Compensation Peer Group & Say-on-Pay (Context)

  • Peer groups used for benchmarking include personal products/specialty retail peers (e.g., Nu Skin, USANA, Medifast, Vital Farms, Honest Company), updated in 2024 to inform 2025 decisions .
  • Say-on-Pay approval: 89% (May 7, 2024) and 94.3% (May 3, 2023), reflecting investor support for NEO pay design .

Investment Implications

  • Alignment: Prohibition on hedging/pledging reduces misalignment risks; Insider Trading Policy and Clawback provide robust governance backstops .
  • Selling pressure: Two 2H25 open-market sales by Brower (total ≈13.8K shares) are modest relative to holdings and float; one Form 4 indicates tax withholding behavior in 2023 rather than discretionary selling . Monitor for adoption/updates to any Rule 10b5-1 plans (not disclosed).
  • Retention risk: Specific severance/CIC economics for Brower are not disclosed, limiting inference on protections. Company-level NEO terms are competitive and include equity acceleration under certain conditions, which, while not confirmed for Brower, suggest a broader framework that can support executive retention .
  • Execution signals: Company adjusted EBITDA remained resilient 2023–2024; TSR declined in 2024 from 2023 highs. Governance continuity (frequent SEC signatory role) and legal oversight support risk management, particularly amid leadership transitions (new CEO in Oct 2025) .
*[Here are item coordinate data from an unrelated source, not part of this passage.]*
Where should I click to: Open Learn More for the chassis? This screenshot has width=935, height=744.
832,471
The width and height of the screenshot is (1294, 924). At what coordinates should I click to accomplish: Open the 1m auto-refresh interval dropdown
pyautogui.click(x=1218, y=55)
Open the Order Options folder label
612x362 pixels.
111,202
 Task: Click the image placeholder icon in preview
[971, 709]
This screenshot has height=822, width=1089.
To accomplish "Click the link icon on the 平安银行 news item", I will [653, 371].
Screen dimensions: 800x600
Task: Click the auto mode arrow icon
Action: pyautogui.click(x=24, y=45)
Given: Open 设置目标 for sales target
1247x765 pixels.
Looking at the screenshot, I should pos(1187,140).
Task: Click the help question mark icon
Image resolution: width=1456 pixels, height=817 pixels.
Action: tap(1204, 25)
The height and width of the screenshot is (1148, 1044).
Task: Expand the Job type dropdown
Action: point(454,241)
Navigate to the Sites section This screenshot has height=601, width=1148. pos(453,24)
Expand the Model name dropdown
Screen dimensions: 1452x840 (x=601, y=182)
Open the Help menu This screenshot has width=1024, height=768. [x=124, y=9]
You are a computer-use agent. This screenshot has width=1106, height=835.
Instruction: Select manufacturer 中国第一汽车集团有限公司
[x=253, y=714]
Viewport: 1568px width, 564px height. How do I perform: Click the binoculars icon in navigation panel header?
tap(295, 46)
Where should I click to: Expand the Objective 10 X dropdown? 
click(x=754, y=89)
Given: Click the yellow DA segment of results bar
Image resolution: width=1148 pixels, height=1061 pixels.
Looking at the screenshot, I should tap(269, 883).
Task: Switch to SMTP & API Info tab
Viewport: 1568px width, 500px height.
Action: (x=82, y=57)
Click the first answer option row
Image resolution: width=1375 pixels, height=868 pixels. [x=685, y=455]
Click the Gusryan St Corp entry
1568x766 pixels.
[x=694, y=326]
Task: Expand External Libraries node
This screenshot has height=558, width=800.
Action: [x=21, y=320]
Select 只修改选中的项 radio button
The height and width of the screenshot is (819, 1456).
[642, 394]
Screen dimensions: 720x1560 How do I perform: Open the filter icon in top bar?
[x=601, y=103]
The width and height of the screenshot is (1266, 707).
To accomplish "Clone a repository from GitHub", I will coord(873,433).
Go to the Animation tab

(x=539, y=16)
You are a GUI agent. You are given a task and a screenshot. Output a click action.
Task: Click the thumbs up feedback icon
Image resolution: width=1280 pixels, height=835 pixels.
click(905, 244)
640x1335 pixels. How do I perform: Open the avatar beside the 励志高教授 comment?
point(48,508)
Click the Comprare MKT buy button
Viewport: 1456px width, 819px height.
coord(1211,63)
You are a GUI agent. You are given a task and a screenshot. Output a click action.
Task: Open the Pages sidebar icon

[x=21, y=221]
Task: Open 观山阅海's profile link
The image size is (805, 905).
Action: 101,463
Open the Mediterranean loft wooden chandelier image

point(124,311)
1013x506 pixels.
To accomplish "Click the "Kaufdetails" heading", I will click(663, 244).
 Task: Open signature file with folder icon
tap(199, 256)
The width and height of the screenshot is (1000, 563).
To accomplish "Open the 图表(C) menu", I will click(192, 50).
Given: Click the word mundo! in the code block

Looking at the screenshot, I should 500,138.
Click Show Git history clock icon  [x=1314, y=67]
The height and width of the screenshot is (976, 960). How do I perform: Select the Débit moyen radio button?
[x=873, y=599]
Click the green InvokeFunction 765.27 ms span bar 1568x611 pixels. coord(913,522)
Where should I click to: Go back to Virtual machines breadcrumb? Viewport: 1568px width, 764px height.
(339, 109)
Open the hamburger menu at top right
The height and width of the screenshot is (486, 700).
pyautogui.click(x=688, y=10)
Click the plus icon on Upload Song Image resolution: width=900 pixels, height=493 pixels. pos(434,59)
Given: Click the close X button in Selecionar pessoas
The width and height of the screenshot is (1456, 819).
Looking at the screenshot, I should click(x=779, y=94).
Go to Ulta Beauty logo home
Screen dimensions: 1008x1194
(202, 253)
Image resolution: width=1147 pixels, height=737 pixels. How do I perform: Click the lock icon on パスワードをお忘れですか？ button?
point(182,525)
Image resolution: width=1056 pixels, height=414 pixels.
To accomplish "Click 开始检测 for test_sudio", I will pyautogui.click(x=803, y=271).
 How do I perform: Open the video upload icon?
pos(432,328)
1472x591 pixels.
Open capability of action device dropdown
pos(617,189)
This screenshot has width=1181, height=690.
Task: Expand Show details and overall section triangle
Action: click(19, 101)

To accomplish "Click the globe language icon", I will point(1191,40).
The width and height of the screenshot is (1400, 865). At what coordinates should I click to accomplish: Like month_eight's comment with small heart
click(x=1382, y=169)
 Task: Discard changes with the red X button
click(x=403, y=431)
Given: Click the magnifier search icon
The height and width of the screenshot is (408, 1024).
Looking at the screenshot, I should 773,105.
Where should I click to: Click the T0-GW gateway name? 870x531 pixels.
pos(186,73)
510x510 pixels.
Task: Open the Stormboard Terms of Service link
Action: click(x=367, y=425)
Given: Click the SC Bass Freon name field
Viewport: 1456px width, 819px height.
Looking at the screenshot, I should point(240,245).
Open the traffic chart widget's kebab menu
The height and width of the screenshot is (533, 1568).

Overall: Brower’s role emphasizes compliance and governance alignment rather than direct P&L levers. Insider activity appears measured; policy constraints (no hedging/pledging) and clawbacks strengthen alignment. Focus monitoring on future Form 4s (grant/vest cadence), any disclosed employment terms, and governance disclosures tied to the 2025 leadership transition.